Rośnie liczba pytań krakowskich radnych w sprawie Światowych Dni Młodzieży. We wtorek (31 maja, przyp. red.) pełnomocnik Krakowa ds. ŚDM planuje zwołanie nadzwyczajnej sesji Rady Miasta Krakowa poświęconej organizacji wydarzenia. Nieoficjalnie mówi się, że na spotkaniu pełnomocnik przedstawi raport przygotowany i przekazany przed kilkoma dniami do premier Beaty Szydło, przez wojewodę Józefa Pilcha.
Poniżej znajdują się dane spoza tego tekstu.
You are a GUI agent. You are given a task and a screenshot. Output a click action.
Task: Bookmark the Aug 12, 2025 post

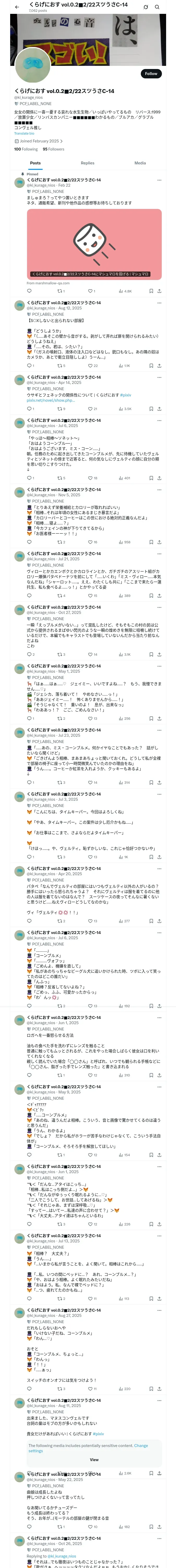(151, 366)
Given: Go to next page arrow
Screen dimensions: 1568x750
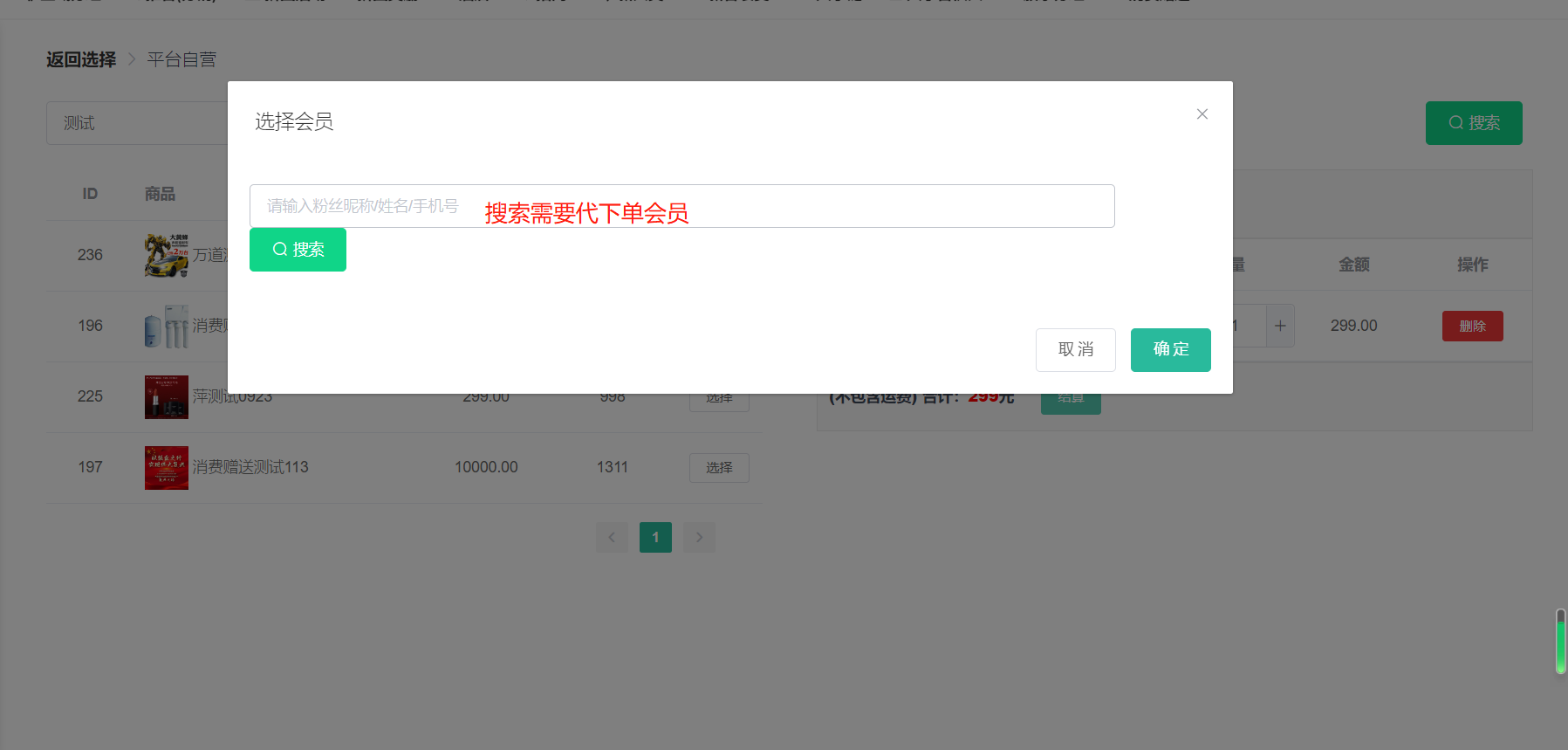Looking at the screenshot, I should 699,538.
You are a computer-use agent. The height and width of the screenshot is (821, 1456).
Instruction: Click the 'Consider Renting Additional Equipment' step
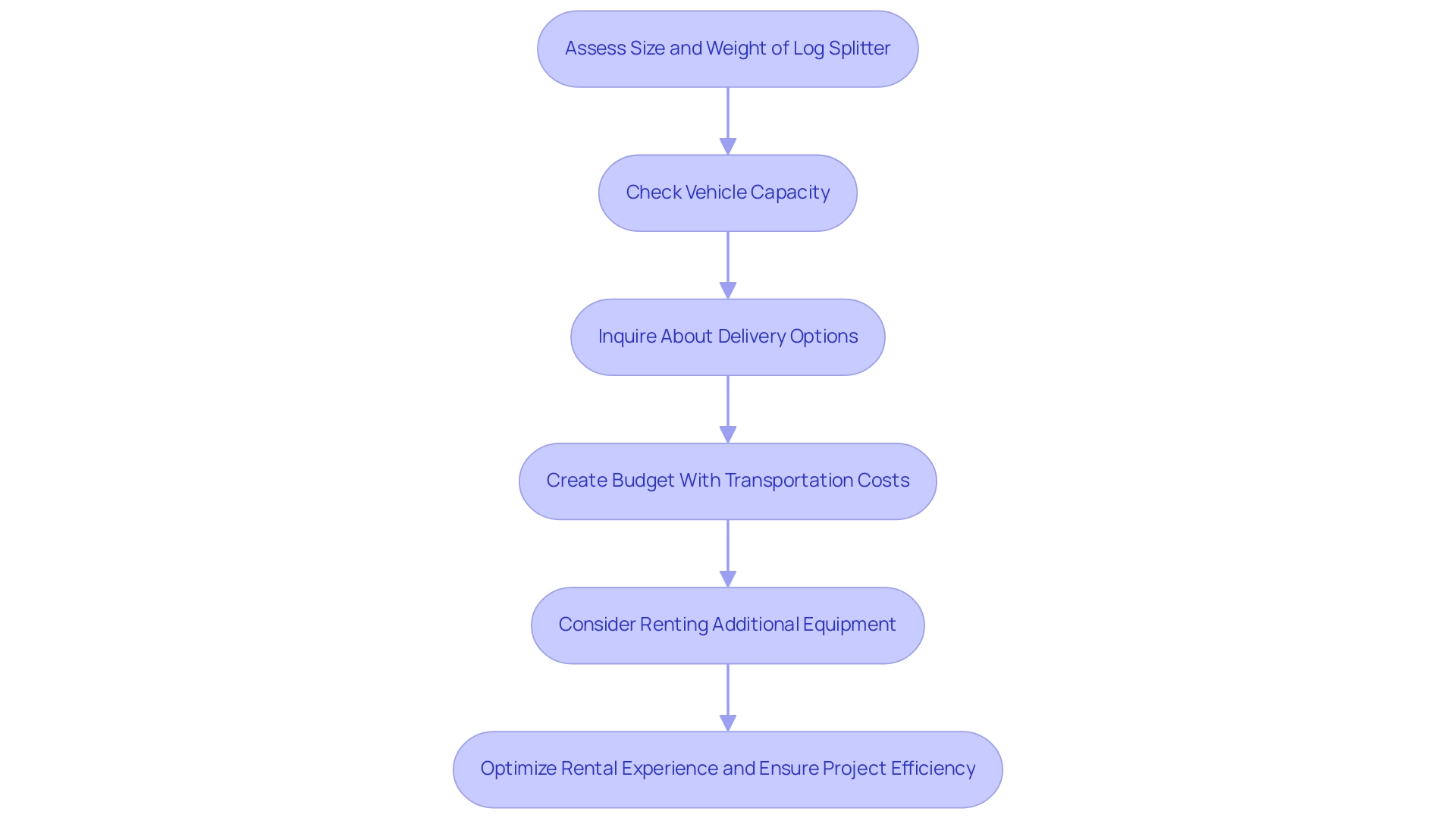(x=728, y=624)
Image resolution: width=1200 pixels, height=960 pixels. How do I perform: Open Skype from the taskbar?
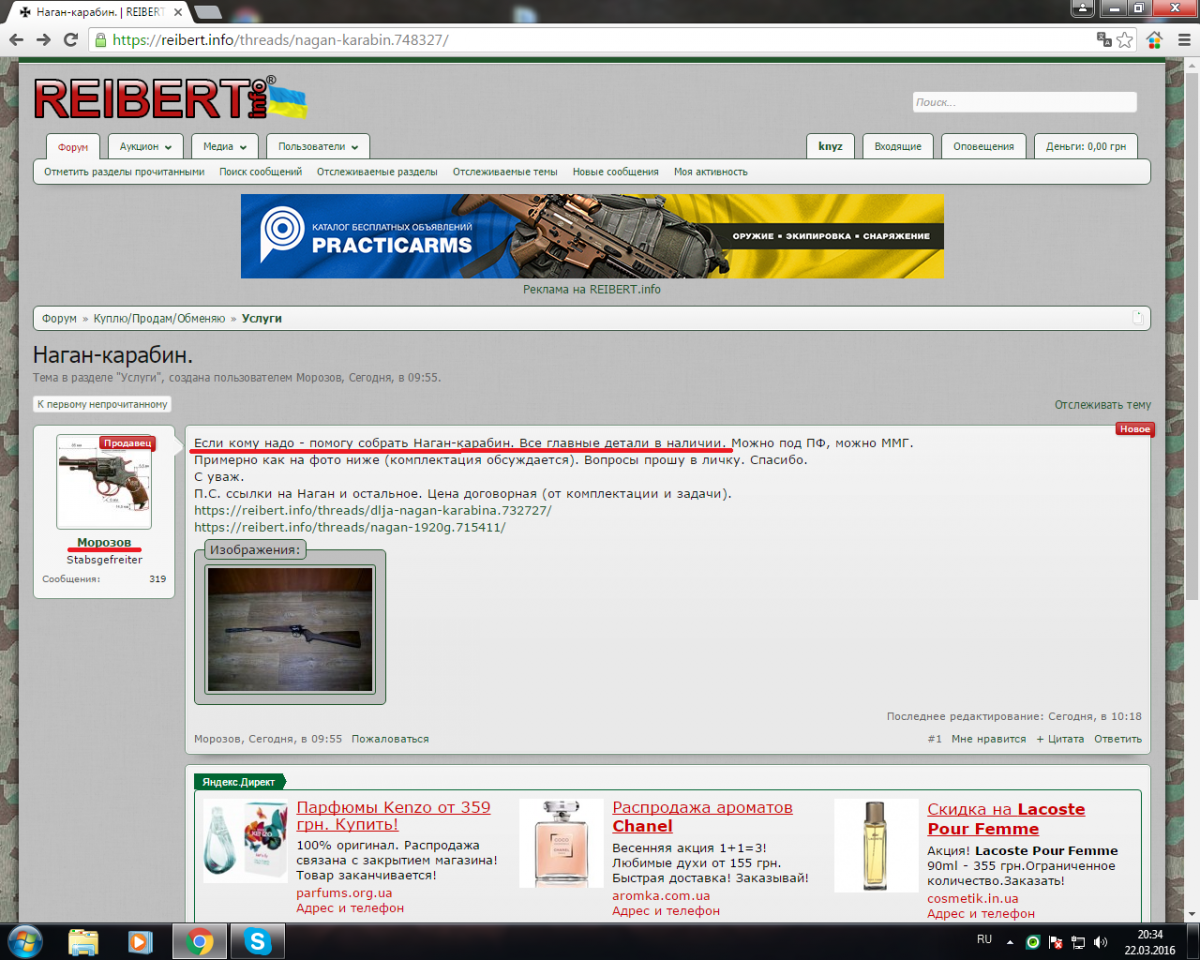click(258, 941)
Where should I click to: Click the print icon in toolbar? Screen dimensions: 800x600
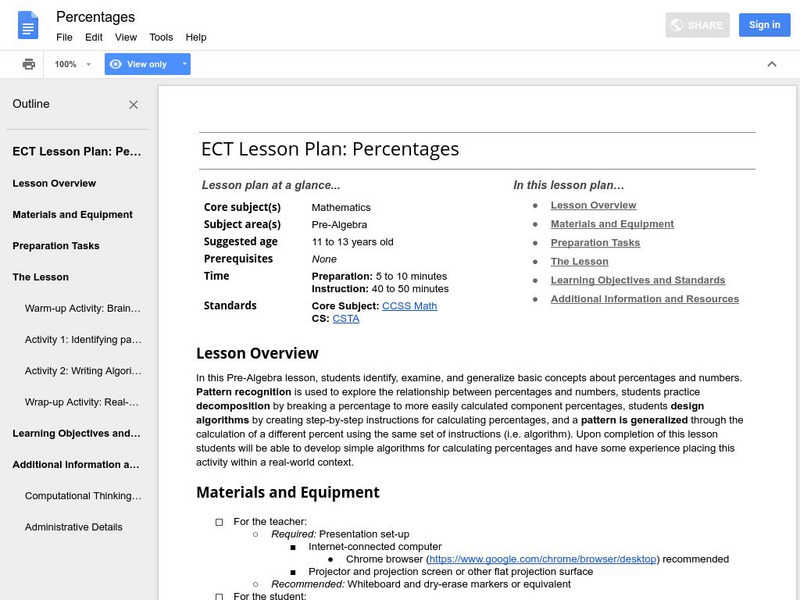tap(29, 64)
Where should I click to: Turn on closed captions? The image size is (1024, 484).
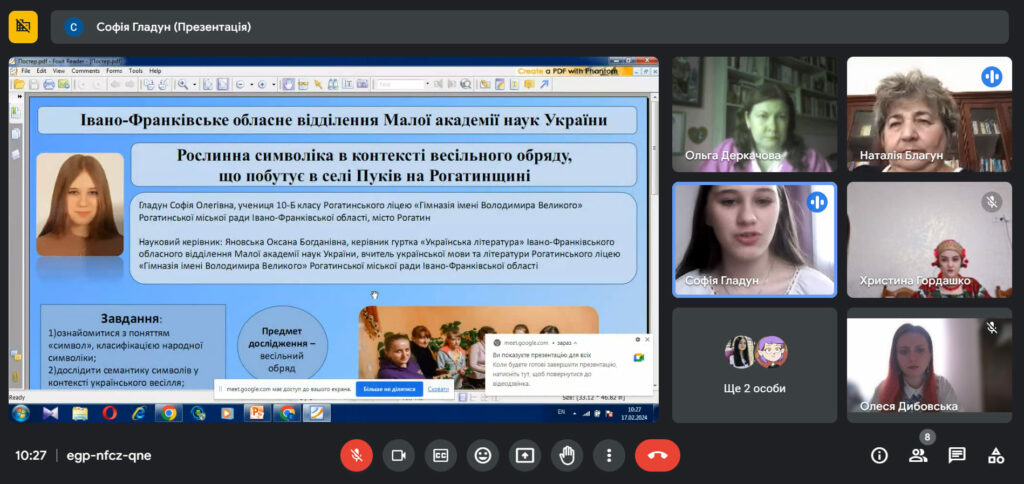click(440, 455)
Na sesji oprócz prezentacji raportu, paść ma także wiele – również niewygodnych. Okazuje się bowiem, że wbrew wcześniejszym szacunkom, liczba pielgrzymów, którzy przyjadą do Krakowa może być zdecydowanie mniejsza, część radnych obawia się więc przeszacowania kosztów poniesionych na przygotowanie miasta do ŚDM.
Kościół od dłuższego czasu apeluje: „Bądźcie ufni, nie poddawajcie się strachowi”, to odpowiedź na rosnący niepokój pielgrzymów, którzy obawiają się, że w czasie Światowych Dni Młodzieży może dojść do niebezpiecznych sytuacji lub zamachu terrorystycznego.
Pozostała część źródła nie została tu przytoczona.